Oltre, certamente, al fatto che :
- le correnti in lavoro sono diverse da quelle di riposo o medie
- le correnti di avviamento possono essere molto superiori a quelle di
lavoro
Certamente la valutazione delle correnti per ogni ramo, senza i
mezzi opportuni, è una operazione scientifica quanto la compilazione
della schedina del lotto. Se osserviamo la targhetta delle caratteristiche, troviamo che da un certo tempo è diventato comune riportare
non solo la potenza totale e le correnti massime, ma anche la potenza di
ogni ramo o combinazione di rami. Questi valori sono stabiliti dai
costruttori degli alimentatori non certamente a caso, ma proprio in
conseguenza delle esigenze dell' hardware del momento.

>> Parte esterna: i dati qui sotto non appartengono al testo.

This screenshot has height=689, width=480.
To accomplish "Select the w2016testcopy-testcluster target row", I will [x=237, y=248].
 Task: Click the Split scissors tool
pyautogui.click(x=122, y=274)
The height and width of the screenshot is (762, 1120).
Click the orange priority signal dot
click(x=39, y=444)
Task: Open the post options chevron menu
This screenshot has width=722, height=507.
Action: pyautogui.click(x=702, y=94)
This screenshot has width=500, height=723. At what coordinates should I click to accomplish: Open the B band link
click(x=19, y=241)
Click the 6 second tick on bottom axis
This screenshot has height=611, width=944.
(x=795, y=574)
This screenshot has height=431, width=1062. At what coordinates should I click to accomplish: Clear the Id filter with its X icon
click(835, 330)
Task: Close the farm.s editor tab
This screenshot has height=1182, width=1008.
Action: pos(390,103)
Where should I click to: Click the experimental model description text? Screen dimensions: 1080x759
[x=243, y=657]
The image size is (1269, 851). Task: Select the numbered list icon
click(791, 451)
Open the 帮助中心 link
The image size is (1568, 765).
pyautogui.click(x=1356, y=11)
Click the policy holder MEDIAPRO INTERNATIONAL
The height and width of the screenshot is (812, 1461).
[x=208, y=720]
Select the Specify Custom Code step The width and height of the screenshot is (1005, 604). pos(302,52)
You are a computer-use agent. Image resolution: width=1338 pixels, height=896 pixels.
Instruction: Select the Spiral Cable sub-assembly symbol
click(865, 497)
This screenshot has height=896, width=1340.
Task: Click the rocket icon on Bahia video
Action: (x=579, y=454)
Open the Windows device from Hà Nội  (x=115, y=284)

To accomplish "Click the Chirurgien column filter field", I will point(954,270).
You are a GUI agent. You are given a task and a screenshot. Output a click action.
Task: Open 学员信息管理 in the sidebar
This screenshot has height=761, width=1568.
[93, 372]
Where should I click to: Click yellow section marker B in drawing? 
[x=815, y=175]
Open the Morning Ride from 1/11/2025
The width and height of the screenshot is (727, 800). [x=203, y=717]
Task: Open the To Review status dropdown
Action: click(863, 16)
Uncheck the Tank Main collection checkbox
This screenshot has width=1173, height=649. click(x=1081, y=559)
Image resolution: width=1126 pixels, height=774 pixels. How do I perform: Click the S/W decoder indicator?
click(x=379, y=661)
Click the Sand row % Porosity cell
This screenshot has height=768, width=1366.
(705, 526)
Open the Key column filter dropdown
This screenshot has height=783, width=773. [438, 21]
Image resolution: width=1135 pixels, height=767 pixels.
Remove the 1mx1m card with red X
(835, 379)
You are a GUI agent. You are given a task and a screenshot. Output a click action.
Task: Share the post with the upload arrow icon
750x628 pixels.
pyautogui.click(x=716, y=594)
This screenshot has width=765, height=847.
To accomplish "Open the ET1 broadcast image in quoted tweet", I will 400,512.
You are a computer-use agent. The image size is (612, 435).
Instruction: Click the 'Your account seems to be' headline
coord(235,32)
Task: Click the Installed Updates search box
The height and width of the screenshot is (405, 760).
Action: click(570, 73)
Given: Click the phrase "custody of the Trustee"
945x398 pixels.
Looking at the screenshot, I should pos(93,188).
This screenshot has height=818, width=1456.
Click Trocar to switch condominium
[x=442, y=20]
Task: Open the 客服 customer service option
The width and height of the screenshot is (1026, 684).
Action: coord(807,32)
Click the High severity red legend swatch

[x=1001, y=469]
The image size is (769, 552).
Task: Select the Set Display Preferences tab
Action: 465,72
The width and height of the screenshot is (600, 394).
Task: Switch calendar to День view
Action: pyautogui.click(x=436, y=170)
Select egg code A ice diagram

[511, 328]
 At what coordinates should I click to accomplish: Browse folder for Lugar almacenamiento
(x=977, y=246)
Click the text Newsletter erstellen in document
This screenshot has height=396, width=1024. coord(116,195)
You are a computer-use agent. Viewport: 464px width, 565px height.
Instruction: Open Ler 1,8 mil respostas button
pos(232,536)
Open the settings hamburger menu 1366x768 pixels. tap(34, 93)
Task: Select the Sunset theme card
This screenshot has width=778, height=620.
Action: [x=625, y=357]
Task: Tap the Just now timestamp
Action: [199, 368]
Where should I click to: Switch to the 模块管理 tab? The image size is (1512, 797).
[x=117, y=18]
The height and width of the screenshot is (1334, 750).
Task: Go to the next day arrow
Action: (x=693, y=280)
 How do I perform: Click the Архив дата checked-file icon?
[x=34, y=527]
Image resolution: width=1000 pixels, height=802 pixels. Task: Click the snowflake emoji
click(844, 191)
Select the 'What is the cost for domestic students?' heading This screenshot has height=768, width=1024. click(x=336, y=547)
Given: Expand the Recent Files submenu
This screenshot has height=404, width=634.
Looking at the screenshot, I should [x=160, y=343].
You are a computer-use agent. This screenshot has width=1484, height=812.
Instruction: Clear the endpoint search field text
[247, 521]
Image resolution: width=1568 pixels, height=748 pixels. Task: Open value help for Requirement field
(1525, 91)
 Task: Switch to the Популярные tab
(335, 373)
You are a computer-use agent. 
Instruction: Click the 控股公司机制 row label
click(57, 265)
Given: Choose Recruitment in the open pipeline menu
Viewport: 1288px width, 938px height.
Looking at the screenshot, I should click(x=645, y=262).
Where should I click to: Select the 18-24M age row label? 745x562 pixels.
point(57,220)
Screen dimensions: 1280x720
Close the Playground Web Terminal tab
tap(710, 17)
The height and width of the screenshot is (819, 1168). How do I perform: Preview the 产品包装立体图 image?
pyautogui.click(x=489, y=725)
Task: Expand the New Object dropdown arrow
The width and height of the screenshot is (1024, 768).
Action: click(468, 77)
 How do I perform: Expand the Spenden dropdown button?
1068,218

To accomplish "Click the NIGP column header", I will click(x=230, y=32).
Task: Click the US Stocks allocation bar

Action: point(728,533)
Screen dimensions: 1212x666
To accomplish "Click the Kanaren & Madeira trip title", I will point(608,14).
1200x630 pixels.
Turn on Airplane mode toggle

Quindi, se è
probabile che un alimentatore ATX di qualche anno fa possa alimentare
senza problemi una mainboard di quest' anno, può benissimo anche non essere
possibile, in quanto l' alimentatore anzianotto era stato dimensionato per
fornire tot watt distribuiti in una certa proporzione tra i vari rami,
mentre la mainboard state-of-art richiede si la stessa potenza, ma con una
distribuzione specifica diversa.
Da qui la considerazione che non è la potenza complessiva dell'
alimentatore ad essere il dato importante, ma la sua possibilità di
fornire la potenza nelle modalità richieste dal sistema; un
alimentatore da 450W di 10 anni fa probabilmente avrà una distribuzione
della potenza preferenzialmente sul ramo 5V, il che ne renderà
problematico l' uso su un sistema recente che si aspetta una prevalenza
del 12V, che invece va benissimo con un 360W dello scorso anno.
In generale, però, si può fare però una affermazione sicura :
un buon alimentatore progettato ieri è molto meglio di uno mediocre
venduto oggi e potrà alimentare senza problemi molte delle
schede madri attuali. Questa può essere una ulteriore ragione per
scegliere un buon prodotto piuttosto che uno scadente.